Not raised or discussed in the Ferolito decision is the question of whether the directors of the corporation in that case voted to approve the election or whether there was director deadlock. These considerations are pertinent to the extent that New York corporate law has an analogue to General Statutes § 33-735(b) which provides, in relevant part, and consistent with the holding in Kroll, that " [a]ll corporate powers shall be exercised by or under the authority of, and the business and affairs of the corporation managed by or under the direction of, its board of directors . . ."
In that § 33-900 confers upon the corporation the power to elect only in cases where " the directors are deadlocked in the management of the corporate affairs, " and given the policy preference evinced by this statute to allow for the perpetuation rather than the dissolution of the corporate entity, the only logical way to give effect to this statute is to conclude that a petitioning shareholder may not invoke shareholder or director deadlock as a reason to prohibit a corporate president from effectuating the corporate election. To read the statute otherwise would be to render this option a nullity. " [T]he principle that the legislature does not enact a meaningless statute must be controlling." Sanzone v. Board of Police Commissioners, 219 Conn. 179, 192, 592 A.2d 912 (1991).

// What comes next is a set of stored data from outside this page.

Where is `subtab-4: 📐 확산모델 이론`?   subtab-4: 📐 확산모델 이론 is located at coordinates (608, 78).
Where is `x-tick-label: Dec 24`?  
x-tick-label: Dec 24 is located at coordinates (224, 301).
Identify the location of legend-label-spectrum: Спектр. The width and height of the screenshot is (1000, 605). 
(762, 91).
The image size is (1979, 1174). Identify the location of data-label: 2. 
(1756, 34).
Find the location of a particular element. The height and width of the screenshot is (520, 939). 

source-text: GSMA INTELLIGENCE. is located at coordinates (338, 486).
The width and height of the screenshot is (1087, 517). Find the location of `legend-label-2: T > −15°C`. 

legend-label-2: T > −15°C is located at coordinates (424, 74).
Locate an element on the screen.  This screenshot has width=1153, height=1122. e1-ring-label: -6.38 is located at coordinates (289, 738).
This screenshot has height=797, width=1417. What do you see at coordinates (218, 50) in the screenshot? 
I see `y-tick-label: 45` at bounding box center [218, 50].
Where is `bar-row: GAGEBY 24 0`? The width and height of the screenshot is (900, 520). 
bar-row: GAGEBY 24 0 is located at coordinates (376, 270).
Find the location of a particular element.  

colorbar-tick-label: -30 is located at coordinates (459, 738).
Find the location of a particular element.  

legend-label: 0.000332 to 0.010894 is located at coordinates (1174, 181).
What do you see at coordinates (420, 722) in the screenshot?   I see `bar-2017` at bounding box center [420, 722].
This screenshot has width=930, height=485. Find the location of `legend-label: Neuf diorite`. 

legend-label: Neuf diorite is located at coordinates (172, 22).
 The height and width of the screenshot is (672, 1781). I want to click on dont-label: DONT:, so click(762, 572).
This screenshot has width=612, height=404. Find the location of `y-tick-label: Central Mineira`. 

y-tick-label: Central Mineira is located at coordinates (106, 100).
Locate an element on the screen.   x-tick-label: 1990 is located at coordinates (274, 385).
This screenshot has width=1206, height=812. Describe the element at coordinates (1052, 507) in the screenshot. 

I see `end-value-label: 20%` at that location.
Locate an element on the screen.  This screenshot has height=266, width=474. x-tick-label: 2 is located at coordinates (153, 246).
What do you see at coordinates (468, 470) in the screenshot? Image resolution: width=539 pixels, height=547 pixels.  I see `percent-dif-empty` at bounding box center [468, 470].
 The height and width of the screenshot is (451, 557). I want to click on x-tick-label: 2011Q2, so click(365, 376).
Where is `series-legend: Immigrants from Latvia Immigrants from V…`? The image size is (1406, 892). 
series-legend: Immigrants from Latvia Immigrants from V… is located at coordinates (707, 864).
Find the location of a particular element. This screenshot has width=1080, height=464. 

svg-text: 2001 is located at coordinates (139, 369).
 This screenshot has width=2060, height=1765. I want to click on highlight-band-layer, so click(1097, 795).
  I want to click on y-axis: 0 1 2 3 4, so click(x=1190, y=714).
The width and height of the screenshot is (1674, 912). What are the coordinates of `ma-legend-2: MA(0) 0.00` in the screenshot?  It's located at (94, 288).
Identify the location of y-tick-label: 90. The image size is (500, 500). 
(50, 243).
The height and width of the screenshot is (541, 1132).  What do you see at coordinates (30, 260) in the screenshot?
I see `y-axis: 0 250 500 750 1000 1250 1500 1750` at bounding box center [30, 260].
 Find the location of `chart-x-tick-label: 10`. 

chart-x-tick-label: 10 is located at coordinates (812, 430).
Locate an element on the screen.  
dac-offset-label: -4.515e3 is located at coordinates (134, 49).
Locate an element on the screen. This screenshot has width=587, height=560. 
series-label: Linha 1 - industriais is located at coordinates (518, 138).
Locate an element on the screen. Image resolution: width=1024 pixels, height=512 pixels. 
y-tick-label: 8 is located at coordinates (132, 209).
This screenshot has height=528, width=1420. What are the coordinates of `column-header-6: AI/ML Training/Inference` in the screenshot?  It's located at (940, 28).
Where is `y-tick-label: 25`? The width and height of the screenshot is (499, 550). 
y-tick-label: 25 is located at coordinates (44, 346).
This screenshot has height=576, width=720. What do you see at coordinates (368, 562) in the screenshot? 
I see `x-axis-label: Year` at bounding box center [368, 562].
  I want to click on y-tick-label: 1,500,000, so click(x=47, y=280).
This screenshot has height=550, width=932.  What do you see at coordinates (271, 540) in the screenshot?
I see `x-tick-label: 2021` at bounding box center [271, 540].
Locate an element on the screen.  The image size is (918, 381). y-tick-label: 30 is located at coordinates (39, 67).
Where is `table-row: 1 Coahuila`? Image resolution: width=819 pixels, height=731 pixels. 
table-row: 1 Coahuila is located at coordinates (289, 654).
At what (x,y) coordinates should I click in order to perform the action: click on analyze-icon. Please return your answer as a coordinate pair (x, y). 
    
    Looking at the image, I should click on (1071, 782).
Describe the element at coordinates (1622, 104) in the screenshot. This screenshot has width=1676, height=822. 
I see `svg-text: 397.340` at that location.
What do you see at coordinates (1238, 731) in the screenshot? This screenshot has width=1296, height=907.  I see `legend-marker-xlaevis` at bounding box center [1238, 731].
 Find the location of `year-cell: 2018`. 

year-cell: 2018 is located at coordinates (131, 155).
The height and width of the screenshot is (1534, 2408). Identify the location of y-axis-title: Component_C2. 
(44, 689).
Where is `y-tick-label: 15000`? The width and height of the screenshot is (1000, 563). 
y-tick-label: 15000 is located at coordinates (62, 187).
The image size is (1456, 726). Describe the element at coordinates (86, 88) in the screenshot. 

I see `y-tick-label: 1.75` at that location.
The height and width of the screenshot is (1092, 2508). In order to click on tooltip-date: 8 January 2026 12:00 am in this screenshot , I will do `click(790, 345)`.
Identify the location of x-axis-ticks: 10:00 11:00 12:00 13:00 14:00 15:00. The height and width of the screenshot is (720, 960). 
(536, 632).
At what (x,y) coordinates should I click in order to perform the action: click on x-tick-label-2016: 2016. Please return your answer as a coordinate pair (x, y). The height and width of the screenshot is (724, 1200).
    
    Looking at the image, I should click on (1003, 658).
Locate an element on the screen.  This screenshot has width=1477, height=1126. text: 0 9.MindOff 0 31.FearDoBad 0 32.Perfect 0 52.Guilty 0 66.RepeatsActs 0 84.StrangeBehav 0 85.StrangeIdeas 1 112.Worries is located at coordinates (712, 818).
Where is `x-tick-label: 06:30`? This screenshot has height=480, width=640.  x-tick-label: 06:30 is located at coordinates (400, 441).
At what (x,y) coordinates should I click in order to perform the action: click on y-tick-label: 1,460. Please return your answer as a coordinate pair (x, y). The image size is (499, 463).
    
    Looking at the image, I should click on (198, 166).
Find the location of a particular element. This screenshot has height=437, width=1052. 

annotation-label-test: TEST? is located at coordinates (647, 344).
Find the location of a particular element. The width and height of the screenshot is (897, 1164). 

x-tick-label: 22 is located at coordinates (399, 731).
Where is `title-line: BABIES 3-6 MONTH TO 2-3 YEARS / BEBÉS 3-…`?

Some of the confusion around this issue might have been mitigated had the non-petitioning director, Audrey Jannety, voted to direct the President to effectuate the election. In light of the unity of interest of the defendants and the corporate president, the failure of Audrey Jannety, in her capacity as director, to vote to have the corporation make this election does not operate to negate the validity of the president's action.
In light of the considerations set forth above, the defendants' Motion for Stay and Valuation Hearing is granted. The parties are ordered to communicate with the case flow office so as to choose a date for the subject Valuation Hearing.